Creating Query & Candidate Hydrators

Overview of Hydration

In the X For You algorithm, Hydration is the process of enriching "thin" objects (like a User ID or a Post ID) with the full context required by the Phoenix ranking model. Because the Phoenix model is based on the Grok transformer architecture, it requires detailed sequences of user actions and high-dimensional embeddings to make accurate engagement predictions.

Hydration is split into two distinct phases:

Query Hydration: Enriching the request with user-specific data (e.g., recent likes, follows, and account settings).
Candidate Hydration: Enriching the retrieved posts with content features and author information.

Implementing a Query Hydrator

Query hydrators run at the start of the Home Mixer pipeline. They transform a raw request into a "Hydrated Query" that contains the user's engagement history.

1. Define the Hydrator Logic

Create a new module in home-mixer/src/query_hydrators/ that implements the hydration trait. Your hydrator should fetch data from internal services (like Strato or a Key-Value store).

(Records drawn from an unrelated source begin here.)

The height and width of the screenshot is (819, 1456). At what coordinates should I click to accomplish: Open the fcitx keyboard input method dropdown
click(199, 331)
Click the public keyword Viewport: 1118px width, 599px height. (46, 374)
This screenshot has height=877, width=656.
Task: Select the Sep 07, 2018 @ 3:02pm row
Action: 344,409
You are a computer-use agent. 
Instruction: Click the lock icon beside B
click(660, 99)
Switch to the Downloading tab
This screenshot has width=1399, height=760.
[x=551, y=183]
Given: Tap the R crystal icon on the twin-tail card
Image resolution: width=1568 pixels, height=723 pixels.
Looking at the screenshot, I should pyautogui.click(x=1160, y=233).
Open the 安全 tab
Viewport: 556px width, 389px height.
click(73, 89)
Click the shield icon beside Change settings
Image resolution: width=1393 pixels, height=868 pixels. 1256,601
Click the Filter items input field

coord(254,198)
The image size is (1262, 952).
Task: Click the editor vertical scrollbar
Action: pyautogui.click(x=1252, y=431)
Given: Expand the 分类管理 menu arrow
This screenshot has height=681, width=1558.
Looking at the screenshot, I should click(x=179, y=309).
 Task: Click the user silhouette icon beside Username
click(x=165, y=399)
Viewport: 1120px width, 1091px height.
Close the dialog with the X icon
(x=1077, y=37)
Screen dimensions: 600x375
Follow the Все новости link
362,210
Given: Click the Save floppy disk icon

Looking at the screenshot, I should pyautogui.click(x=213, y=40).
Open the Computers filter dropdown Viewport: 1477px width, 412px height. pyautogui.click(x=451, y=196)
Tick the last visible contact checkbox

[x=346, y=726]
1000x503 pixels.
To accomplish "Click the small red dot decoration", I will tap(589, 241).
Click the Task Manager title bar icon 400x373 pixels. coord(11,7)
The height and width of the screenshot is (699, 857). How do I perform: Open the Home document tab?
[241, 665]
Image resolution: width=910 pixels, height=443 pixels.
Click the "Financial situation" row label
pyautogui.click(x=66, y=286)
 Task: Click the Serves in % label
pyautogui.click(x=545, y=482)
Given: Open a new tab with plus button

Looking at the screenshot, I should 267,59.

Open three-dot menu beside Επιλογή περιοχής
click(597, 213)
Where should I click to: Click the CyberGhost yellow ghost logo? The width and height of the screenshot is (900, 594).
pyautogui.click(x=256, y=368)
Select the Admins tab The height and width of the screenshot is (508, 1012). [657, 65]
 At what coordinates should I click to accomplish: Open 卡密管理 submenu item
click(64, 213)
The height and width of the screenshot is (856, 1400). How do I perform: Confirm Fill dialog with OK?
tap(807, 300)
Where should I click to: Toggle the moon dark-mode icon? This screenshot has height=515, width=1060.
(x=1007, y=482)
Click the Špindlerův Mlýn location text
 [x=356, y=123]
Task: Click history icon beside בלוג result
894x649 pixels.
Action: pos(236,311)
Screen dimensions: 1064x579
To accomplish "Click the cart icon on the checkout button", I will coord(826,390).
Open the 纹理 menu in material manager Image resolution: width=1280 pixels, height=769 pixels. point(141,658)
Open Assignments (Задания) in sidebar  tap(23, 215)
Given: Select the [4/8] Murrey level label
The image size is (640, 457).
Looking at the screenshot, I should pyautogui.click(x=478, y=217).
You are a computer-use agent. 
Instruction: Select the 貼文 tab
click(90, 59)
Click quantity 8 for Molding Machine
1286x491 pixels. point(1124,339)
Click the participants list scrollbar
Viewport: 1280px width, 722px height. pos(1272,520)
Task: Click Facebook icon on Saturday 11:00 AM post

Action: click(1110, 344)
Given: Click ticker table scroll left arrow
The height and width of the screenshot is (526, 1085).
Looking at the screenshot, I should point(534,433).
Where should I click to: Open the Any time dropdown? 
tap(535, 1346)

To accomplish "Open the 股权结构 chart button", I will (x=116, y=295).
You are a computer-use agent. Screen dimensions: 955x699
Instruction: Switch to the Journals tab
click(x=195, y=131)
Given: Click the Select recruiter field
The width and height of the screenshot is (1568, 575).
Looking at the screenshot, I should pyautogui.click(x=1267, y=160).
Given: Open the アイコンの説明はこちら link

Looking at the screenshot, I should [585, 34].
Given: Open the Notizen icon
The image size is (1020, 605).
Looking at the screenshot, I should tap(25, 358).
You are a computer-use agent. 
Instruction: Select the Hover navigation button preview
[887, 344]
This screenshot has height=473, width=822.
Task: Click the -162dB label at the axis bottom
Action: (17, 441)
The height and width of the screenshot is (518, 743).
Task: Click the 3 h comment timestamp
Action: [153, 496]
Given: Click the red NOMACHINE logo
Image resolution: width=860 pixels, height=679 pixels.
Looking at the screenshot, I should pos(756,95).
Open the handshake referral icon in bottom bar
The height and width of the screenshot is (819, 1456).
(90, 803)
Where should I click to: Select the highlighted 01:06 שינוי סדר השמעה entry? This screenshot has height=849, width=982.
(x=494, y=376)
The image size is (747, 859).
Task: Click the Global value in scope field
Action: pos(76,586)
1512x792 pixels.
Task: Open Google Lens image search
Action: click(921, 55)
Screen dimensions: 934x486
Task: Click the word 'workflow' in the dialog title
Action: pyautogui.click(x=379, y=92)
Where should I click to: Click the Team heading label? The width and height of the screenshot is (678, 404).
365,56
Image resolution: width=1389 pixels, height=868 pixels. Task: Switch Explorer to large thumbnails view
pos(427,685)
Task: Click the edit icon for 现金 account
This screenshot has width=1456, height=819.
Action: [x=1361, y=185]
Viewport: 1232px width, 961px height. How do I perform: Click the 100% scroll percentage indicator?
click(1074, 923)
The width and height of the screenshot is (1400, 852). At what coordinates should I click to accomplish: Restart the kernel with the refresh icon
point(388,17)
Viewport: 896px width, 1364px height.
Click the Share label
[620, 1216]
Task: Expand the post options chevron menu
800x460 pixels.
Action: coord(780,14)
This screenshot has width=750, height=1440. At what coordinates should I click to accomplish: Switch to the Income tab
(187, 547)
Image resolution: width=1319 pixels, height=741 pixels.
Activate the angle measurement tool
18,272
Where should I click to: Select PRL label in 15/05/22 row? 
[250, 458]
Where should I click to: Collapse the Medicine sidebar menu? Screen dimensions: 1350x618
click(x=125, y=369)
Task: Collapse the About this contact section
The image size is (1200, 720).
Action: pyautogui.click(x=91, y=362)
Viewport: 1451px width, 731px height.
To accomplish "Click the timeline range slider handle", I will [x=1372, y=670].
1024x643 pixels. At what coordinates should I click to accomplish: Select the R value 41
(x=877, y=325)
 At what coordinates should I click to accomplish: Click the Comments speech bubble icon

use async_trait::async_trait;
use xai_home_mixer_proto::UserContext;

#[async_trait]
pub trait QueryHydrator {
    async fn hydrate(&self, user_id: i64) -> anyhow::Result<UserContext>;
}

pub struct UserActionHydrator {
    // Clients for internal services
    pub action_store_client: ActionStoreClient,
}

#[async_trait]
impl QueryHydrator for UserActionHydrator {
    async fn hydrate(&self, user_id: i64) -> anyhow::Result<UserContext> {
        // Fetch the last 200 actions (likes, replies, etc.) for the user
        let actions = self.action_store_client.get_recent_actions(user_id, 200).await?;
        
        Ok(UserContext {
            user_id,
            action_sequence: actions,
            // Additional features used by the Phoenix Transformer
        })
    }
}

2. Register with Home Mixer

Open home-mixer/lib.rs and ensure your hydrator is initialized within the HomeMixerServer.

Implementing a Candidate Hydrator

Candidate hydrators are executed in parallel for every post returned by the retrieval stages (Thunder and Phoenix Retrieval).

1. Create the Hydrator

Candidate hydrators focus on fetching post-level metadata, such as the author's ID, media types, and engagement counts.

use xai_candidate_pipeline::hydrator::CandidateHydrator;
use xai_home_mixer_proto::CandidatePost;

pub struct PostFeatureHydrator {
    pub feature_repo: Arc<FeatureRepository>,
}

#[async_trait]
impl CandidateHydrator<CandidatePost> for PostFeatureHydrator {
    async fn hydrate(&self, candidates: Vec<CandidatePost>) -> Vec<CandidatePost> {
        // Batch fetch features to minimize RPC overhead
        let post_ids: Vec<i64> = candidates.iter().map(|c| c.id).collect();
        let features = self.feature_repo.batch_get_features(post_ids).await;

        candidates.into_iter().map(|mut c| {
            if let Some(f) = features.get(&c.id) {
                c.author_id = f.author_id;
                c.has_video = f.has_video;
            }
            c
        }).collect()
    }
}

2. Batching and Concurrency

To maintain low latency, the CandidatePipeline automatically handles the distribution of candidates across your hydrators.

Batching: Always implement batch-lookup methods in your clients.
Timeouts: Set strict timeouts for hydration to ensure a slow metadata service doesn't block the entire feed.

Mapping Hydrated Data to Phoenix

The data you fetch during hydration must eventually map to the RecsysBatch used by the JAX/Haiku model. The Phoenix model expects the following keys to be populated during the hydration phase:

Example: Embedding Lookup

The Phoenix model uses RecsysEmbeddings to process the hydrated hashes. Ensure your hydrator provides the exact IDs used in the model's hash tables:

// Inside a Candidate Hydrator
let post_hash = calculate_hash(post.id); 
// This hash is used by Phoenix to look up embeddings in the transformer
candidate.post_hash = post_hash;

Best Practices

Fail Open: If a hydrator fails (e.g., a timeout), the pipeline should continue with default features rather than returning an error to the user.
Deduplication: The HomeMixer orchestration layer automatically deduplicates candidates from different sources before hydration. Do not implement deduplication logic within the hydrator itself.
Observability: Use the metrics module in thunder or home-mixer to track the latency of each hydration step. The Phoenix model is computationally expensive, so saving time in hydration is critical for overall performance.